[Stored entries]
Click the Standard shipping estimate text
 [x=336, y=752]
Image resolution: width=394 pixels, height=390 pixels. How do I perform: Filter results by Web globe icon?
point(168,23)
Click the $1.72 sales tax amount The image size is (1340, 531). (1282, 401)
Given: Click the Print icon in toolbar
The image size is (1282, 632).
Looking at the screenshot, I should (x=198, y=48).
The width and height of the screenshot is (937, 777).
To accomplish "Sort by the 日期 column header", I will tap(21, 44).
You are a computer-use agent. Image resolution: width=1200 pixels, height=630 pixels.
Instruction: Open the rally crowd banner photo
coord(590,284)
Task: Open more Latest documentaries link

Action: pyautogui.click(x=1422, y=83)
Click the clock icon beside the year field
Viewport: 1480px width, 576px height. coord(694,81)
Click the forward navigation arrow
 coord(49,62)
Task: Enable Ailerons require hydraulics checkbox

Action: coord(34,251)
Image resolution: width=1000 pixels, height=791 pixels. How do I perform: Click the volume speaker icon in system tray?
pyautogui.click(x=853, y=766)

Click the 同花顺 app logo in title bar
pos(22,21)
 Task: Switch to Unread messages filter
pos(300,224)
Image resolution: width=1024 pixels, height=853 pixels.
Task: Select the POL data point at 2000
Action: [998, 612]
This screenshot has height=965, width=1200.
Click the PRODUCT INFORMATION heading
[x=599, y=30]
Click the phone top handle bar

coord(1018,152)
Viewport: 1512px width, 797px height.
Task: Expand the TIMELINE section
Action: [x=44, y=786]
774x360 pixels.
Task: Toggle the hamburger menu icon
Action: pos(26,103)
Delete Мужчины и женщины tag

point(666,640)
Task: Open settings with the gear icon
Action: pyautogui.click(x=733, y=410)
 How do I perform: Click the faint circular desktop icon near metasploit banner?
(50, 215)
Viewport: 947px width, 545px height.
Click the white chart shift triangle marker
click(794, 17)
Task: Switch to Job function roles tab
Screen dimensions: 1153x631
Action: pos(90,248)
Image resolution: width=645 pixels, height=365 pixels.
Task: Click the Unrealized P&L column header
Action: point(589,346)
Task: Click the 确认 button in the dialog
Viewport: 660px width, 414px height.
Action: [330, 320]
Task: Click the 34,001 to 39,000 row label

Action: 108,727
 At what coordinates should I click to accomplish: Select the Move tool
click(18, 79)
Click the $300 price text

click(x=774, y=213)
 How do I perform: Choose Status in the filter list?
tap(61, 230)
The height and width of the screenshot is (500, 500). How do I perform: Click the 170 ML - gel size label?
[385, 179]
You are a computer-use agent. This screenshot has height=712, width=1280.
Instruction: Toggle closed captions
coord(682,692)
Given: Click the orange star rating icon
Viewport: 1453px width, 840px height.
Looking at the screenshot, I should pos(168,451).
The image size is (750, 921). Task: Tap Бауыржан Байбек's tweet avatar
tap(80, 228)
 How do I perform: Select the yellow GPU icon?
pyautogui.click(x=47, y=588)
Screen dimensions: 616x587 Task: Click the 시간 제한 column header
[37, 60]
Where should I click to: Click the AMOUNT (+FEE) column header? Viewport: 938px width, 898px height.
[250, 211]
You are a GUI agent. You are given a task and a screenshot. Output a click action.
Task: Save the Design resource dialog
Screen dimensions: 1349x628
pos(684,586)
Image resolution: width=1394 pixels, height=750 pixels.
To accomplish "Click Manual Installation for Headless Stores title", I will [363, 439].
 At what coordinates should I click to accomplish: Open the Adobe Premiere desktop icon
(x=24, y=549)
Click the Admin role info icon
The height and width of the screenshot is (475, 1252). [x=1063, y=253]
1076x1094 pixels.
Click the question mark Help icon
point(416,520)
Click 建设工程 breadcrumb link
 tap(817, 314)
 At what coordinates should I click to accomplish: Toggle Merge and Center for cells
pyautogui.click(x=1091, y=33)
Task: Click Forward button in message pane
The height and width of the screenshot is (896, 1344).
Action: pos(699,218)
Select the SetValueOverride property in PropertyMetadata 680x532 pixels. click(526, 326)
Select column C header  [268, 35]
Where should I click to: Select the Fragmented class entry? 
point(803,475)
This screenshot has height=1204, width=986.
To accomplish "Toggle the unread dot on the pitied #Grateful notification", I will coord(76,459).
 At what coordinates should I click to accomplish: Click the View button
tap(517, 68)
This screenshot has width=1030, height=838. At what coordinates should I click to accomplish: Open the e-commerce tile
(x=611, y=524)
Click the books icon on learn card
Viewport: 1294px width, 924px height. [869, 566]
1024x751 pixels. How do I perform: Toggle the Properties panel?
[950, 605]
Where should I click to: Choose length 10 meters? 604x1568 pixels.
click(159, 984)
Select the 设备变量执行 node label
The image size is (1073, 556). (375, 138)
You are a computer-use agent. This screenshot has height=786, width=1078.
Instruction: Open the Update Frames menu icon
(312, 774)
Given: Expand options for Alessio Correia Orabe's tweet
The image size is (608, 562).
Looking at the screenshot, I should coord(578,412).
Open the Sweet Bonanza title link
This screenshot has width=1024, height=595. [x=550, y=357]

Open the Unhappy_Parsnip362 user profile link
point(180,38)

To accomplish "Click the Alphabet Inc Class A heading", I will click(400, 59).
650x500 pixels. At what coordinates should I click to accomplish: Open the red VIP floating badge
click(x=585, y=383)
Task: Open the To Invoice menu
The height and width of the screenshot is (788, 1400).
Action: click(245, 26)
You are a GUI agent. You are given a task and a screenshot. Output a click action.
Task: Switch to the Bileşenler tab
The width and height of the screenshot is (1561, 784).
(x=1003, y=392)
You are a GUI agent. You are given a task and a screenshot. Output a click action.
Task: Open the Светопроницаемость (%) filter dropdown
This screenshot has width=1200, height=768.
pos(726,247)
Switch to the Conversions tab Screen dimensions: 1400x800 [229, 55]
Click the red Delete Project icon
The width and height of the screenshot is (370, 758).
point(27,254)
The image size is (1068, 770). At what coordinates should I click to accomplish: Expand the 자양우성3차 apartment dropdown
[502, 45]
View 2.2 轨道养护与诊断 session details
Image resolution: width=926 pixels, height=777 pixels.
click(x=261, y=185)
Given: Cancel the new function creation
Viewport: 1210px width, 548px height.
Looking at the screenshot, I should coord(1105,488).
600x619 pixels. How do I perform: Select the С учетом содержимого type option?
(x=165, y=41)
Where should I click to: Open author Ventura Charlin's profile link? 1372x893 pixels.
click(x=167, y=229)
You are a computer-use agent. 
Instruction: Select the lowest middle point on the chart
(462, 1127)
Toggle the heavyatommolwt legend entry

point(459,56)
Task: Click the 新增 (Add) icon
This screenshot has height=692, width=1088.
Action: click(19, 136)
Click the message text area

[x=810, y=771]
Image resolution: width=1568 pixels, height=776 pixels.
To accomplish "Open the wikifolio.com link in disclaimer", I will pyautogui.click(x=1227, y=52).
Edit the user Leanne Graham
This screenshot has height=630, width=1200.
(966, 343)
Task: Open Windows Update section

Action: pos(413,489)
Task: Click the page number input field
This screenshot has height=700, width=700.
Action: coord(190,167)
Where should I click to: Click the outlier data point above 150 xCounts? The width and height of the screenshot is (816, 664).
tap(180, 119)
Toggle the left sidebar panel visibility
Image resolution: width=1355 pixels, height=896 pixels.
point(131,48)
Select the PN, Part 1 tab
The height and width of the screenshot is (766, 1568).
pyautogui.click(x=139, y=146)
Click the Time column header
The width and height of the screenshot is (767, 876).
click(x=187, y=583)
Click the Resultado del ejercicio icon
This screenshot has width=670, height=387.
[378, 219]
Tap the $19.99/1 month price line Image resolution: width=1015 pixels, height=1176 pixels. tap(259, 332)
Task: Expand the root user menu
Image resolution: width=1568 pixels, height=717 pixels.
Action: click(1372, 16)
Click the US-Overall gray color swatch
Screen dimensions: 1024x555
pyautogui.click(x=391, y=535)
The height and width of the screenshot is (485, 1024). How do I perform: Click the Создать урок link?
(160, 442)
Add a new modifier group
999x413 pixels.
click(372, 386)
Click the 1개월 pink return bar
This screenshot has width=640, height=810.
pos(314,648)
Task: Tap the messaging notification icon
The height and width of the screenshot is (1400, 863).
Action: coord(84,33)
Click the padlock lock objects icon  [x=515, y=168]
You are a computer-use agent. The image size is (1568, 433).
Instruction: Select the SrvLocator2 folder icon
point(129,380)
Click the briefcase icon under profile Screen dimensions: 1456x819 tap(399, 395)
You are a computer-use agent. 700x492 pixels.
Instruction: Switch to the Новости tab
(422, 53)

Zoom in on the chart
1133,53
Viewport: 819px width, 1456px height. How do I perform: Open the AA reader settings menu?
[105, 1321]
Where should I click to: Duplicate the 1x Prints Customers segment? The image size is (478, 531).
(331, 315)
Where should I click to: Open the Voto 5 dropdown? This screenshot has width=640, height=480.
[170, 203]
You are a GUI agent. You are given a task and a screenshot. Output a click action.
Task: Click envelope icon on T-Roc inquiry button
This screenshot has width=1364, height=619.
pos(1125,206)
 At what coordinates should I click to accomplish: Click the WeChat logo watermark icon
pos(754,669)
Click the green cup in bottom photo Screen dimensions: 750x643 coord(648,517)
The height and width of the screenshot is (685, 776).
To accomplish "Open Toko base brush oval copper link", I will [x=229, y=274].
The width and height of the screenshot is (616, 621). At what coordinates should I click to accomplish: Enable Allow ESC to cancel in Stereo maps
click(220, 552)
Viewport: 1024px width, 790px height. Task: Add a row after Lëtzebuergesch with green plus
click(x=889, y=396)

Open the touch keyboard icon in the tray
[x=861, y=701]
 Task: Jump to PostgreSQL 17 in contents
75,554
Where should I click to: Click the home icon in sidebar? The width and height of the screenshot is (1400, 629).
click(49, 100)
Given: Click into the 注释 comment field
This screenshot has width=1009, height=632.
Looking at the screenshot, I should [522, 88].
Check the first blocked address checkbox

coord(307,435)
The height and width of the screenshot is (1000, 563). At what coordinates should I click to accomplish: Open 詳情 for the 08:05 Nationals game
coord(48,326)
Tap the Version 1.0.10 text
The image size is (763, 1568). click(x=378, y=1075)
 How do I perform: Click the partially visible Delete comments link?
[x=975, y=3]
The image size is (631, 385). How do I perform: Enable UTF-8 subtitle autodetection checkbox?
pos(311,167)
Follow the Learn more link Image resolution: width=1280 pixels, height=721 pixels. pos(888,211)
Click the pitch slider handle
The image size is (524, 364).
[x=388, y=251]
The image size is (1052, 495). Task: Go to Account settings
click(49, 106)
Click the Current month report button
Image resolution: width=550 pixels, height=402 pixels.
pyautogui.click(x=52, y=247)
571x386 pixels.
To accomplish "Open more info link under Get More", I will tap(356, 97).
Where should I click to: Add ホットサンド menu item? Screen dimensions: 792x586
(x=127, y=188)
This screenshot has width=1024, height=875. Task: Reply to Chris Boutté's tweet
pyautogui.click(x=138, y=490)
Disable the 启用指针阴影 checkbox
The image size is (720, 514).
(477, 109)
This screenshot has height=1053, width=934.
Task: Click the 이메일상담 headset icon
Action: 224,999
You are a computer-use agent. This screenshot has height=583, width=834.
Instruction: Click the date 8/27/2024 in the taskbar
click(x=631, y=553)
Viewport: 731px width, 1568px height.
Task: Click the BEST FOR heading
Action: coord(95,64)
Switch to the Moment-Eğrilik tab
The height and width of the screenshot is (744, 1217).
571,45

**WORK TO BE COMPLETED**
Print exactly the lines from the beginning of the entries through the line with "Given: Click the Print icon in toolbar". Output nothing more.

**SOLUTION TO THIS TASK**
Click the Standard shipping estimate text
 [x=336, y=752]
Image resolution: width=394 pixels, height=390 pixels. How do I perform: Filter results by Web globe icon?
point(168,23)
Click the $1.72 sales tax amount The image size is (1340, 531). (1282, 401)
Given: Click the Print icon in toolbar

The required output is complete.